Скажи это на горе: вопрос о том, кто более нравственен, святой или «содомит» сочинение пример

ООО "Сочинения-Про"

Ежедневно 8:00–20:00

Санкт-Петербург

Ленинский проспект, 140Ж

magbo system

Сочинение на тему Скажи это на горе: вопрос о том, кто более нравственен, святой или «содомит»

В «em> Go Tell It on the Mountain» Джеймса Болдуина религия функционирует не только как форма поклонения, но и как скрытое место сексуального самовыражения. В первых главах романа Болдуин часто характеризует религиозное поклонение на языке, граничащем с эротическим. Это подрывает популярную концепцию сексуальности как оторванной и даже антагонистической по отношению к душе – месту, где обитает божественность. Однако, как можно заметить в самой Библии, сексуальность и тело никогда полностью не отделены от души. И в послании Павла к Ефесянам, и в Песне песен есть отрывки, в которых сравниваются отношения между Христом и Церковью и отношения между любовниками. Эта концепция, известная в богословских кругах как «воплощение», отражает понимание Болдуином сексуальности; для Болдуина возвышенность желания очень похожа на духовную трансцендентность, и две, казалось бы, несопоставимые силы взаимодействуют и оказывают значительное влияние друг на друга.

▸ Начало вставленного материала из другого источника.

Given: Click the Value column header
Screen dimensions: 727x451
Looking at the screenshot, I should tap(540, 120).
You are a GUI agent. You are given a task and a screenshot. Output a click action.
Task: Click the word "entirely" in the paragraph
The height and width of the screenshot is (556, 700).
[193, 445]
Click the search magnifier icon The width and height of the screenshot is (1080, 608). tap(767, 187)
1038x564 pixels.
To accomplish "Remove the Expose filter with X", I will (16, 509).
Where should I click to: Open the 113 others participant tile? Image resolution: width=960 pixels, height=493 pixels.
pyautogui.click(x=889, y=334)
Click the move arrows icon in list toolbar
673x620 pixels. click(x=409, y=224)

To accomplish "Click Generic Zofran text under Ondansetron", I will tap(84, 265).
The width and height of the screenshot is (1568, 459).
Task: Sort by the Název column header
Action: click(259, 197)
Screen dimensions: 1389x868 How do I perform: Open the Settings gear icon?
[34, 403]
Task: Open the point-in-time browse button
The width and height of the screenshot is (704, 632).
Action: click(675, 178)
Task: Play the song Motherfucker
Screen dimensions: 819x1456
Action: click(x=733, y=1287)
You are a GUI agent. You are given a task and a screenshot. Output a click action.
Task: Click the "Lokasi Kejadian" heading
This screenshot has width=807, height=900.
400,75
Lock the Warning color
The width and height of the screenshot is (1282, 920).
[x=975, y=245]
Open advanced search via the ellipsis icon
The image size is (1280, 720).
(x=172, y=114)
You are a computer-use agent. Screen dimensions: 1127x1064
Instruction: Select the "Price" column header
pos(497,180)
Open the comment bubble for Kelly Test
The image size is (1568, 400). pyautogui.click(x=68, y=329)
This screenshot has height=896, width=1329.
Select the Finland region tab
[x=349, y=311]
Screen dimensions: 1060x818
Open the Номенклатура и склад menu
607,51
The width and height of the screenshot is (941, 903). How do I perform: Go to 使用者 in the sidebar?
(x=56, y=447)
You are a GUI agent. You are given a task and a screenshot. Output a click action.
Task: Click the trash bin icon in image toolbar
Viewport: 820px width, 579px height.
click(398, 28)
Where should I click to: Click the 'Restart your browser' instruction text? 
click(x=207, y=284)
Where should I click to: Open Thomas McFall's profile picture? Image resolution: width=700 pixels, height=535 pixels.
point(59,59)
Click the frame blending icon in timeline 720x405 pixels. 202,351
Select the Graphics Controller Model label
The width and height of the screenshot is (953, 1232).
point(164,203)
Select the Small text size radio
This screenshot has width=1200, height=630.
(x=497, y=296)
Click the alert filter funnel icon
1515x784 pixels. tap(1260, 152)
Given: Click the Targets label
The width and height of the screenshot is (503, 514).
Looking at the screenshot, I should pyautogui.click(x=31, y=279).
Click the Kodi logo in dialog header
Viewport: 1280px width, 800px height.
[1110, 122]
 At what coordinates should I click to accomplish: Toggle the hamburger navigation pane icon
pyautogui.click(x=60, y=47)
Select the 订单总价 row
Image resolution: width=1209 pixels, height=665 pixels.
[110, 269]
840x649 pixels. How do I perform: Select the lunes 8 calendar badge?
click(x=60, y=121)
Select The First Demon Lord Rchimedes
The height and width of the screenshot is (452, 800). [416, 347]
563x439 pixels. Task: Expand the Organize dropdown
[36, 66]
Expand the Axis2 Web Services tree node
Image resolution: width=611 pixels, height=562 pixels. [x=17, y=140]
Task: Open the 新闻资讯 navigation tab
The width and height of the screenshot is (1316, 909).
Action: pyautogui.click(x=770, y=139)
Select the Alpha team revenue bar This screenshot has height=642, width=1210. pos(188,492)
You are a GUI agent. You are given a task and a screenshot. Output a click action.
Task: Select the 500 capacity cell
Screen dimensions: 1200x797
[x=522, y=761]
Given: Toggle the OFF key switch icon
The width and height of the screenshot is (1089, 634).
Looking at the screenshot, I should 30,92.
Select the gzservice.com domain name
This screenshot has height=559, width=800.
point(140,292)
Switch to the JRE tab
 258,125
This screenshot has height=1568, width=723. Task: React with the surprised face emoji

Джон, главный герой Иди, скажи это на горе , начинает понимать это, когда ему нужно примирить свою скрытую гомосексуальность, которую он воспринимает как противоречащую его религиозному воспитанию и его чреватой духовности. Он достигает этого после длительного опыта обращения, который сам по себе параллелен оргазму по своей структуре и интенсивности. В ходе обращения Иоанн отвергает дихотомию тела и души организованного христианства, представленного его отцом Гавриилом, и раскрывает себя божественной любви в форме Елисея, который также представляет объект подавленного однополого секса Иоанна. желание.

Сравнение духовности с сексуальностью не новое явление. Хотя популярное богословие утверждает, что тело со всеми вытекающими отсюда тосками и желаниями полностью отделено от души, которая обычно связана с духовностью и божественностью, аналогии и метафоры, связывающие духовное с сексуальным, можно найти в самой Библии. , Например, Ефесянам 5: 25-30 гласит: «Мужья, любите своих жен, так же, как Христос также любил церковь и предал Себя за нее […]. Поэтому мужья должны также любить своих собственных жен как свои собственные тела. Кто любит свою жену, тот любит и себя; ибо никто никогда не ненавидел свою собственную плоть, но питает и лелеет ее, так же как Христос также делает церковь, потому что мы члены Его тела »(Новая Американская Стандартная Библия, Еф. 5: 22-30). В этом случае проводится прямая параллель между отношениями Христа с Церковью и отношениями между мужем и его женой. Хотя можно утверждать, что отношения, описанные в послании, основаны на любви, а не на сексуальном желании, тот факт, что Пол, писатель Ефесянам, явно характеризует отношения как отношения между мужем и женой, а не между друзьями или братьями и сестрами. указывает на связь между Христом, Церковью и сексуальным общением.

Можно также наблюдать подобные метафоры в Песне Песней, известной ее плавной, эротически заряженной поэзией. Один особенно трогательный отрывок гласит: «О королевская дева! Ваши округлые бедра как драгоценности, работа мастера. Ваш пупок – округлая чаша, в которой никогда не хватает смешанного вина. Ваш живот – это куча пшеницы, окруженная лилиями. Ваши две груди подобны двум оленям, близнецам газели »(Новая Американская Стандартная Библия, Песнь 7: 1-3). В то время как некоторые из фигур Песни утратили свой возбуждающий блеск – трудно представить, как сравнивать волосы любовника со стаей коз, хорошо переходящих в современный контекст, – тем не менее эротический потенциал лирики очевиден. Возмущенные несомненным эротическим языком Песни Песни и ее изображением здоровых сексуальных отношений между незамужним мужчиной и женщиной, многие фундаменталистские толкования Священных Писаний настаивают на том, что эротические фигуры песни служат еще одной метафорой для отношений между Христом и его «невестой, ” церковь. Хотя это толкование и призвано ослабить сексуальные последствия текста, если оно является точным, оно, в свою очередь, дополняет утверждение о том, что Библия часто уподобляет отношения Христа и Церкви отношениям между мужем и женой, что подразумевает определенную степень сексуального желания.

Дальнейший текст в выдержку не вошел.